Rajeev Ahuja’s gesture symbolised a rare kind of academic leadership that institutions could do more with

At IIT-Ropar's convocation, 'pookie professor' served a reminder that joy belongs on campusThe videos of the ceremony on social media, clocking over 30 million views, have earned Ahuja the affectionate moniker of “pookie professor”.
indianexpress

By: Editorial

July 29, 2025 12:33 PM IST First published on: Jul 29, 2025 at 07:35 AM IST

A pookie, by any other name, is someone who gets it. What it means to be young and vulnerable; to crave joy in unexpected places, or to question why solemnity must always march in step with ceremony. At IIT-Ropar’s recent convocation, director Rajeev Ahuja, professor of Computational Materials Science, showed he hasn’t forgotten the feeling of wavering between hope and anxiety, standing on the cusp of change. The 60-year-old didn’t just hand out degrees. He doled out dabs, fist bumps, and Korean finger hearts. Formal, it wasn’t. But memorable? Absolutely.

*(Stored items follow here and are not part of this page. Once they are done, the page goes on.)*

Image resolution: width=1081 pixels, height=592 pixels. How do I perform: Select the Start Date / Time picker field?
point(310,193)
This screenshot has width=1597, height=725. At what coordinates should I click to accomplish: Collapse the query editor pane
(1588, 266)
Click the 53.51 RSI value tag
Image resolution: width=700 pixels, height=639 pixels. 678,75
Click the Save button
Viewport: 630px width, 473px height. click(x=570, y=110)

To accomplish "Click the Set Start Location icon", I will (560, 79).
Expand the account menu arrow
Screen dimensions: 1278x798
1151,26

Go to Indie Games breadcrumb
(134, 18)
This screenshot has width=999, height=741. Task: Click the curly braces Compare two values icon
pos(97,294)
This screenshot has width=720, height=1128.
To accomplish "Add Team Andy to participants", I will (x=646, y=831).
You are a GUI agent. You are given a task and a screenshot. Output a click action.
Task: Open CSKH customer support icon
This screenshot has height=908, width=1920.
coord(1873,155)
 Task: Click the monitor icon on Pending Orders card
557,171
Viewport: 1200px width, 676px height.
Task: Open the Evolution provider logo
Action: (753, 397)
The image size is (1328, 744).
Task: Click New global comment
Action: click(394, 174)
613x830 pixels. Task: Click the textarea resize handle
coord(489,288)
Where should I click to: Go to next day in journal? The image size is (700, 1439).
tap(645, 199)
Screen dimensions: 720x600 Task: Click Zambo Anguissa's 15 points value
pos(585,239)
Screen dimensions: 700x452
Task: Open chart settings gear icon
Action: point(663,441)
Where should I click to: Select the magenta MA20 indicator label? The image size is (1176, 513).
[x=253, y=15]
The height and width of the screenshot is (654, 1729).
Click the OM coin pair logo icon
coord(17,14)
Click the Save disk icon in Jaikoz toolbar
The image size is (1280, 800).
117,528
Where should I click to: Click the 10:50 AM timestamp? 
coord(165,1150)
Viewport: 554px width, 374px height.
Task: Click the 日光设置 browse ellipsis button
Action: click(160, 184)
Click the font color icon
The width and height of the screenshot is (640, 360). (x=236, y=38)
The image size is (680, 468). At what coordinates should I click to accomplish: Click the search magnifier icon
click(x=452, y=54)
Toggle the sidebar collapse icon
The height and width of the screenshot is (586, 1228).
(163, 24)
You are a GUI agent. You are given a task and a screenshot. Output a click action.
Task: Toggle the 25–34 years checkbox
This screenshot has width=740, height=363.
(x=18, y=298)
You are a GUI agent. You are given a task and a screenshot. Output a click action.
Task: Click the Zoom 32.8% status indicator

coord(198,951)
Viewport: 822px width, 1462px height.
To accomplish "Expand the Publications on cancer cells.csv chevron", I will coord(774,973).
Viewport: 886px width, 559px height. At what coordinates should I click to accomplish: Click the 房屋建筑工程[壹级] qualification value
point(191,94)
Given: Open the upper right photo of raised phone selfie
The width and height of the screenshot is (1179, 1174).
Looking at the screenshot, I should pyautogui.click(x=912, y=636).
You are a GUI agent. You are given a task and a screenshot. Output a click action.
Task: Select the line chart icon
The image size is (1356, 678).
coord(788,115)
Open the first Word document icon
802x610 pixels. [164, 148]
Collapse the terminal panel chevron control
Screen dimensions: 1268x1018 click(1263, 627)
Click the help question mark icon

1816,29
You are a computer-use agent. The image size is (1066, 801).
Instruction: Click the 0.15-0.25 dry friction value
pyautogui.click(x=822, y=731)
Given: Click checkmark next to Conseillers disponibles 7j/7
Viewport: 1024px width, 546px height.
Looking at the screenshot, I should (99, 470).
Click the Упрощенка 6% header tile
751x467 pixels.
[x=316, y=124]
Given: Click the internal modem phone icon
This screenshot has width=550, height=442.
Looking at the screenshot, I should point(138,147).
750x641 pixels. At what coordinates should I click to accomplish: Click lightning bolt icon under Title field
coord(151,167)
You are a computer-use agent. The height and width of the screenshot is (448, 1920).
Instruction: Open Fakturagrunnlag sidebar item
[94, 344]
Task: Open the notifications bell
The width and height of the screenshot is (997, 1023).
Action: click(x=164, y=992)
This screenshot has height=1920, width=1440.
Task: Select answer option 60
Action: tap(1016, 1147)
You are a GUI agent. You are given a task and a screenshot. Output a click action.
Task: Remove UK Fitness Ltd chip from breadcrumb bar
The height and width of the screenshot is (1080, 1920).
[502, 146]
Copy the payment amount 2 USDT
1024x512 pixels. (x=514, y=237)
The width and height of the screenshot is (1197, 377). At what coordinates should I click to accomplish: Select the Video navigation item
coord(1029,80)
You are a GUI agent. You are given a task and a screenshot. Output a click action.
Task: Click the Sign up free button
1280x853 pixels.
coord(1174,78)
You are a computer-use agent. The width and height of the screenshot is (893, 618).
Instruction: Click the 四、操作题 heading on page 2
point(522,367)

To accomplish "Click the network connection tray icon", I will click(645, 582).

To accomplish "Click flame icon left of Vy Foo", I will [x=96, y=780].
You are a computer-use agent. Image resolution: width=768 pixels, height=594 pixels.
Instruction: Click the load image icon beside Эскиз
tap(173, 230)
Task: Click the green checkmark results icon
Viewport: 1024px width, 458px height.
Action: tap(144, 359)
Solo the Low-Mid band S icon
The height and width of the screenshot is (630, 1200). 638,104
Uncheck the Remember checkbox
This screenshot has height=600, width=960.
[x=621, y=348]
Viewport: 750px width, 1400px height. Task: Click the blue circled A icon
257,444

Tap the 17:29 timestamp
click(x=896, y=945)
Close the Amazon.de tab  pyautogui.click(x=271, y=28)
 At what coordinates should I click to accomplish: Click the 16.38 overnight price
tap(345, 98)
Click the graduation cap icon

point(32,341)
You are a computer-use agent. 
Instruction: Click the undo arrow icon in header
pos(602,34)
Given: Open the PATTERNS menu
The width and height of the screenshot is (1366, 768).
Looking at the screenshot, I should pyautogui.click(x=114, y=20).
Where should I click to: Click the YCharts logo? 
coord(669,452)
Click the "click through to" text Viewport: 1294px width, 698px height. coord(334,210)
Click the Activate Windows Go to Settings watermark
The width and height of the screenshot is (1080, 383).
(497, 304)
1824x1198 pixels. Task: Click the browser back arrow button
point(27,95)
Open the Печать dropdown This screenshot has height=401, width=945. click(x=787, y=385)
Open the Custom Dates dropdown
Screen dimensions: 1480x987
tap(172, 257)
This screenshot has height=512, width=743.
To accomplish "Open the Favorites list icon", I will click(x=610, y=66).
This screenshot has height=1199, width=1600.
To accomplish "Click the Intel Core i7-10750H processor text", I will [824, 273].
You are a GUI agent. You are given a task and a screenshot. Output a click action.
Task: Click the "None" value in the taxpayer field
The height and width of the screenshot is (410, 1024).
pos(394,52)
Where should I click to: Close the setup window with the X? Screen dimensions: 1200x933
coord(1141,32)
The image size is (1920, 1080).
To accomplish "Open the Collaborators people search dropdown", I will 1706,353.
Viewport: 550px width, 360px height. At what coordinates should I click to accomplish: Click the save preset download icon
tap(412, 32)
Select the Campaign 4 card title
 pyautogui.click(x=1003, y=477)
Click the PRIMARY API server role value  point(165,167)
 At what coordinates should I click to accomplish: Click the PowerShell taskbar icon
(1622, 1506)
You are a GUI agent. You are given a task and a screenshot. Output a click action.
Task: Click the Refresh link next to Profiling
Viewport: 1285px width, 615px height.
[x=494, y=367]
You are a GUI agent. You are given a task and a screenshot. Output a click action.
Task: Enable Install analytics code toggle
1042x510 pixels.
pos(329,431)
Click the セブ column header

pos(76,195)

The videos of the ceremony on social media, clocking over 30 million views, have earned Ahuja the affectionate moniker of “pookie professor”. His moves may not have had the Gen Z chutzpah — Boomer shoulders can only shimmy so much — but what mattered was the spirit. In a space often weighed down by formality and hierarchy, Ahuja brought presence, play, and a rare emotional intelligence. He didn’t just preside over a convocation, he participated in it. Ahuja met students where they were, and in doing so, made the stage feel a little less daunting and a lot more empathetic.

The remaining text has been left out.